Kata kunci: Keterampilan masyarakat berbasis pengetahuan; keterhubungan; pengetahuan


terdistribusi; node; koneksi; jaringan belajar.

1. Pendahuluan

Di era digital, kita dikelilingi oleh teknologi. Lebih jauh lagi, laju perubahan teknologi tidak
menunjukkan tanda-tanda melambat. Teknologi mengarah ke perubahan besar dalam ekonomi,
dalam cara kita berkomunikasi dan berhubungan satu sama lain, dan semakin dalam cara kita
belajar. Namun lembaga pendidikan kami sebagian besar dibangun untuk zaman lain, berdasarkan
era industri dan bukan era digital. Dalam era konektivitas yang hampir total, media sosial yang
acquisitive, universitas harus menemukan cara belajar jalur yang lebih permeabel dan lancar menuju
konten open source dan pengalaman belajar yang berpusat pada siswa, komentar Kamenetz (2010,
hal. 130).

Jadi institusi pendidikan dan pendidik (guru, profesor) dihadapkan pada tantangan perubahan besar-
besaran. Bagaimana mereka bisa memastikan hal itu melalui program studi dan kursus untuk saat ini

Ini adalah artikel Akses Terbuka yang didistribusikan di bawah ketentuan Creative Commons
Attribution-Noncommercial 4.0

Lisensi Tanpaport, mengizinkan semua penggunaan non-komersial, distribusi, dan reproduksi dalam
media apa pun, asalkan karya aslinya

dikutip dengan benar.

siswa, keterampilan yang dibutuhkan dalam masyarakat berbasis pengetahuan yang cocok untuk
masa depan yang semakin fluktuatif, tidak pasti, kompleks dan ambigu dikembangkan? Jenis
keterampilan apa yang dibutuhkan dalam digital

usia?
Untuk memasuki, bertahan dan berkembang di dunia kerja (dan mungkin ke dunia pekerjaan masa
depan), keterampilan yang dibutuhkan dalam masyarakat berbasis pengetahuan setelah Conference
Board of Canada (2016) misalnya, adalah sebagai berikut: a) Mendasar keterampilan. Seorang anak
muda akan lebih siap untuk maju dalam dunia kerja ketika dia dapat: berkomunikasi, mengelola
informasi, menggunakan angka, berpikir dan menyelesaikan masalah. b) Keterampilan manajemen
pribadi, sikap, dan perilaku yang mendorong potensi seseorang untuk tumbuh adalah: menunjukkan
sikap dan perilaku positif, bertanggung jawab, dapat beradaptasi, belajar terus menerus, bekerja
dengan aman. c) Keterampilan kerja tim yang diperlukan untuk orang yang berpendidikan adalah:
bekerja dengan orang lain, berpartisipasi dalam proyek dan tugas. Di sisi lain, OECD (2016)
menunjukkan bahwa menggunakan keterampilan kognitif (melek huruf, berhitung) dan “lunak”
(berkomunikasi, mempengaruhi, bernegosiasi) di tempat kerja dan mempertahankannya seumur
hidup sangat terkait dengan kemahiran keterampilan yang lebih besar, terbentuk dan dikembangkan
dalam pelatihan awal, yang, pada gilirannya, terkait dengan kesejahteraan ekonomi dan sosial.

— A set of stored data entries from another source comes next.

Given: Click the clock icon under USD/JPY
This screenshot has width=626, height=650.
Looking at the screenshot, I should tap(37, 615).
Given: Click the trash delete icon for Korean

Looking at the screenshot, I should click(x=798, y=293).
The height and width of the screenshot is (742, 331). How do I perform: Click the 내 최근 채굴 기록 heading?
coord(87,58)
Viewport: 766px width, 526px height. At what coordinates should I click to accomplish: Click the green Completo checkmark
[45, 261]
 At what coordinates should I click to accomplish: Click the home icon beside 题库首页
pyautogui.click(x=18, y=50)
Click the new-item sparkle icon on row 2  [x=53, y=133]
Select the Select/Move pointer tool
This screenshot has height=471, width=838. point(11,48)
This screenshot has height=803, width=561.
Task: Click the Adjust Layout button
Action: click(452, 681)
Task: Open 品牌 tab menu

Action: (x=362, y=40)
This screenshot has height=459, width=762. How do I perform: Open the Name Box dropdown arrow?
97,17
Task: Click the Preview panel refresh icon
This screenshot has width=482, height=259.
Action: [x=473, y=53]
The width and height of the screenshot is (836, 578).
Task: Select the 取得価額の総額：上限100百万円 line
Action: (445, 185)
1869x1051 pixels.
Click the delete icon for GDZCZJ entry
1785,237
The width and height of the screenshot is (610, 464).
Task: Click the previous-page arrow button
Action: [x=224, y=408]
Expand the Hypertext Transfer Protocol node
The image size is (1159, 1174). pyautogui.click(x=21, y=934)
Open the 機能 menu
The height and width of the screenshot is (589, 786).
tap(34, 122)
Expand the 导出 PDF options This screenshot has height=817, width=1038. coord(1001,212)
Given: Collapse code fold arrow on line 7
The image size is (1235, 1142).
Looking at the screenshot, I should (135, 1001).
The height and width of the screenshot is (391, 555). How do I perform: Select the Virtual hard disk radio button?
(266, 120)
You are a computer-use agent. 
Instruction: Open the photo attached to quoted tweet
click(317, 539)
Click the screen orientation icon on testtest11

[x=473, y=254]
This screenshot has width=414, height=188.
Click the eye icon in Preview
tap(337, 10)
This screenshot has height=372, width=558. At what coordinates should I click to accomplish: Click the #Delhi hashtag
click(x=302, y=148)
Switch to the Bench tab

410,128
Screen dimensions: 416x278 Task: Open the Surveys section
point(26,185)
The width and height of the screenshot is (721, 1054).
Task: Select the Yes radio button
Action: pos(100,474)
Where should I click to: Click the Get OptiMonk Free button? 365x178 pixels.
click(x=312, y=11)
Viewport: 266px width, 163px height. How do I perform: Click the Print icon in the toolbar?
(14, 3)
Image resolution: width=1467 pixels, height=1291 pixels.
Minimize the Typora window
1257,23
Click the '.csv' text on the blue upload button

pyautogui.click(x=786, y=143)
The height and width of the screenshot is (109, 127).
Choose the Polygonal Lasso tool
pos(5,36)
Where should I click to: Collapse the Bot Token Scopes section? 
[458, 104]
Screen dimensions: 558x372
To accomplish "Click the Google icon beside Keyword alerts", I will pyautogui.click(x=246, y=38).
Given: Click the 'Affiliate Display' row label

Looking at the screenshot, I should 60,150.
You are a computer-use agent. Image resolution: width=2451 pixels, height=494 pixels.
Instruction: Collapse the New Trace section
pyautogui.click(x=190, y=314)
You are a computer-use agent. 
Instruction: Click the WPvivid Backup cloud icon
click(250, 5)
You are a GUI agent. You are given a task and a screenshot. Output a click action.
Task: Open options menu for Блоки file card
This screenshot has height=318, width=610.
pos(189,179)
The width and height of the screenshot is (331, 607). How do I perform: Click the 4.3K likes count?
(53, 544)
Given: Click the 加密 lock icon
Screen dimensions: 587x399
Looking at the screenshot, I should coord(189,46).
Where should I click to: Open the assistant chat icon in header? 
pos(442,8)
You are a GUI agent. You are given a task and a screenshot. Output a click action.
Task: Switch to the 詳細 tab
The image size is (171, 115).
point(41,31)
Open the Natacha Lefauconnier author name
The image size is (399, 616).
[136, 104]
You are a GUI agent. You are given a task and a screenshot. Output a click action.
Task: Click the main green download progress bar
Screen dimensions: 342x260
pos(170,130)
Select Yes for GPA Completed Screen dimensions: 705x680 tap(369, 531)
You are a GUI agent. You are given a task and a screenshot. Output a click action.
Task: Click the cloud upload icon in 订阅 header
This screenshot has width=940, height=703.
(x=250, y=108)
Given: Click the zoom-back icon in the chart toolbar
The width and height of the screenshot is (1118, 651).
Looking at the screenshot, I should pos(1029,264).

Fokus pada keterampilan yang dibutuhkan dalam era digital menimbulkan pertanyaan tentang
tujuan universitas pada khususnya, tetapi juga sistem pendidikan pada umumnya. Mereka harus
fokus pada keakuratan pengetahuan tetapi sebagian besar pada keterampilan yang dibutuhkan
untuk masyarakat berbasis pengetahuan (sering disebut sebagai keterampilan abad ke-21) yang
memperkuat jenis pembelajaran, terutama pengembangan keterampilan intelektual yang,
universitas sangat bangga dengan masa lalu, tetapi sekarang mereka harus mempertimbangkan jenis
pembelajaran lain yang menghubungkan peserta didik tidak hanya tatap muka tetapi juga dengan
teknologi informasi. Pembelajaran semacam ini bisa menjadi pembelajaran yang menghubungkan.

2. Landasan Teoritis Dasar The Connectivism in Literature

Jika kita mempertimbangkan apa yang diusulkan oleh teori kurikulum dan mendalilkan bahwa cara
proses pembelajaran lebih penting daripada asimilasi konten, jelas bahwa belajar untuk mempelajari
apa yang diperlukan hari ini untuk besok adalah tantangan nyata bagi setiap teori pembelajaran.
Untuk mengetahui bagaimana mengetahui dan menerapkan hal-hal yang dikenal dalam kehidupan
nyata dengan sikap positif adalah kekecewaan dari teori pembelajaran apa pun, bahkan untuk teori
baru seperti connectivism.

Setelah penjelasan pendiri, George Siemens, connectivism membuka jalan bagi model pembelajaran
baru, yang memadai untuk masyarakat pengetahuan, di mana "belajar adalah proses
menghubungkan node khusus atau sumber informasi" (Siemens, 2004, - Prinsip-prinsip
Connectivism) karena Internet membuat perubahan besar ke pemahaman sifat pengetahuan.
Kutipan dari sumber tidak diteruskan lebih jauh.